BROOKSVILLE — The Hernando County Commission has shown a lack of leadership, a lack of transparency and failed to provide the public with needed information during this year's budget discussions, a constituent told commissioners in an email Tuesday.
The author urged commissioners to consider major cuts in county employee benefits as part of the budget talks they were scheduled to have later that day.
Allowing county employees 12 unpaid holidays a year, she wrote, was "over the moon.'' Eliminating seven of those could save the county $1.7 million annually, she figured.
The practice of county employees accruing time off and taking large lump-sum payments when they leave county employment is a luxury "we simply cannot afford,'' she wrote.
Providing some health insurance coverage for an employee's family, for vision, dental and life insurance policies, "are all nice insurances to have,'' the constituent wrote, "but I venture to say that a large segment of the county population cannot afford these coverages, which means that the county should not be increasing their taxes to provide a benefit their constituents cannot afford.''
The email baffled county Commissioner John Druzbick.
The reason? The author: Catie Blue, assistant finance director to Sheriff Al Nienhuis and the recipient of some of the same kinds of government benefits she was criticizing.
Nienhuis said Thursday he had been unaware that Blue had written or emailed the memo to commissioners. He said he was disappointed, did not agree with much of the memo and wished that Blue had talked to him before sending it, though he defended her right to do so as a private citizen.
Blue said the memo was strictly her opinion as a taxpayer, and she said she could make no comment about the internal operations of the sheriff. Her comments, she said, were to some extent venting about the current state of the county budget.

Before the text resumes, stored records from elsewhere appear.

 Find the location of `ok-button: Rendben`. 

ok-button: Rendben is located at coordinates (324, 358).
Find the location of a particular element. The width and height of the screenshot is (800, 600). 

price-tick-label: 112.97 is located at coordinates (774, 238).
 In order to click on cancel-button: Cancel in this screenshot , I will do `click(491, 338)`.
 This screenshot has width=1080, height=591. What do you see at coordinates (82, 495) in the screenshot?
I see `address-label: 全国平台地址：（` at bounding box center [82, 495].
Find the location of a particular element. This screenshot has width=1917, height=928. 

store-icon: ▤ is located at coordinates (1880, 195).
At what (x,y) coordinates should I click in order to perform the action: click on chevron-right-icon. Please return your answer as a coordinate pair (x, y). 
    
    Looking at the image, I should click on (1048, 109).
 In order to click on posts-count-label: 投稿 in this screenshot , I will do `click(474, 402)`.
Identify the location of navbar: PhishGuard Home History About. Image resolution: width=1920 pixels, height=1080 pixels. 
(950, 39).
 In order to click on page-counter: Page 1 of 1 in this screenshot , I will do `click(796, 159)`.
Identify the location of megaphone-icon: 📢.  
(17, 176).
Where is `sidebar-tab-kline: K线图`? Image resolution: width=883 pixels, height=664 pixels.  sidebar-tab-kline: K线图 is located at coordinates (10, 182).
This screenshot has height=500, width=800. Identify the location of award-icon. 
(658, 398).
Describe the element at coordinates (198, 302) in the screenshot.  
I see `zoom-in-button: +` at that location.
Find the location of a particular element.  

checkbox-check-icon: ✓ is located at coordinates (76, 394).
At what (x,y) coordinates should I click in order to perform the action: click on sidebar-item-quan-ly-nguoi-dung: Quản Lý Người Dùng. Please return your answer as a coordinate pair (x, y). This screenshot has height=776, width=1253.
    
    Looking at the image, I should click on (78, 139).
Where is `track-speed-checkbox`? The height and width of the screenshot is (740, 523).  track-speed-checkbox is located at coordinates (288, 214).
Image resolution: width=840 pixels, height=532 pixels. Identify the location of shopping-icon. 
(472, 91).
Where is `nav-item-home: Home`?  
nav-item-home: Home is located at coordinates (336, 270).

The commission is facing a projected $5.8 million shortfall in the budget's general fund for 2012-13. Scenarios the commission will consider on Tuesday include a menu of difficult choices, including an increase in the property tax rate; closing libraries and parks; shutting down the Community Relations Department, the Cooperative Extension Service and the hazardous materials program, and parceling out cuts to constitutional officers, including millions of dollars in further cuts to the sheriff's budget.
"We're in trouble,'' Blue said about the overall budget situation during an interview Thursday. "I get frustrated, and perhaps the memo was an expression of my frustration.''
In the memo, Blue suggested that commissioners are talking about a tax rate increase too soon.
"While I am not against a justified tax increase as part of the solution, it needs to be the last resort, not the first,'' she wrote.
The surprise expressed by Druzbick and other commissioners to the email was in large part because the commission traditionally questions the sheriff's spending during budget season. The sheriff's spending accounts for 60 percent of the county's $67 million general fund operating budget.
Commissioner Dave Russell said that while he welcomes input from all people on how to make the county's spending plan work, in the case of Blue's memo, "it might be more appropriate to shine the light internally over at the Sheriff's Office in terms of cuts to personnel and cuts to service levels.''
Russell said that, while the county has cut significant numbers of employees over the last few years, it has been able to maintain a good level of service. He said he hasn't seen the same kinds of personnel cuts by the sheriff.
Druzbick echoed that concern.
"How much has the general fund cut its budget, and how much has the sheriff cut his budget?'' he asked.
He said he was also frustrated by Blue's comments that the commission should look at other ways to cut the budget before raising the tax rate, which is something commissioners will consider voting on next week.
"I don't know that the public understands what we've been doing,'' Druzbick said. "I don't think it's the first solution that we have been looking at. We've been working on the budget since January. We've made numerous requests of staff to reduce the expenditures.''
As for cutting employee holidays and benefits, both Russell and Druzbick noted that they had attempted to do that, offering a contract to the Teamsters that would reduce holidays, impose furloughs, cut back the payouts when an employee leaves and reduce health benefits.
The Teamsters overwhelmingly rejected the contract, and the county had gone to impasse in negotiations. Talks regarding insurance continue.
Blue said that, for her part, she is willing to take on whatever cuts in benefits other county employees might face in the future.
"How can you ask our citizens to raise their taxes to provide more benefits to employees than our citizens themselves can afford?'' she asked.
Blue, who has worked at the Sheriff's Office since April 2008, earns an annual salary of $73,000, with a benefits package worth about $13,000.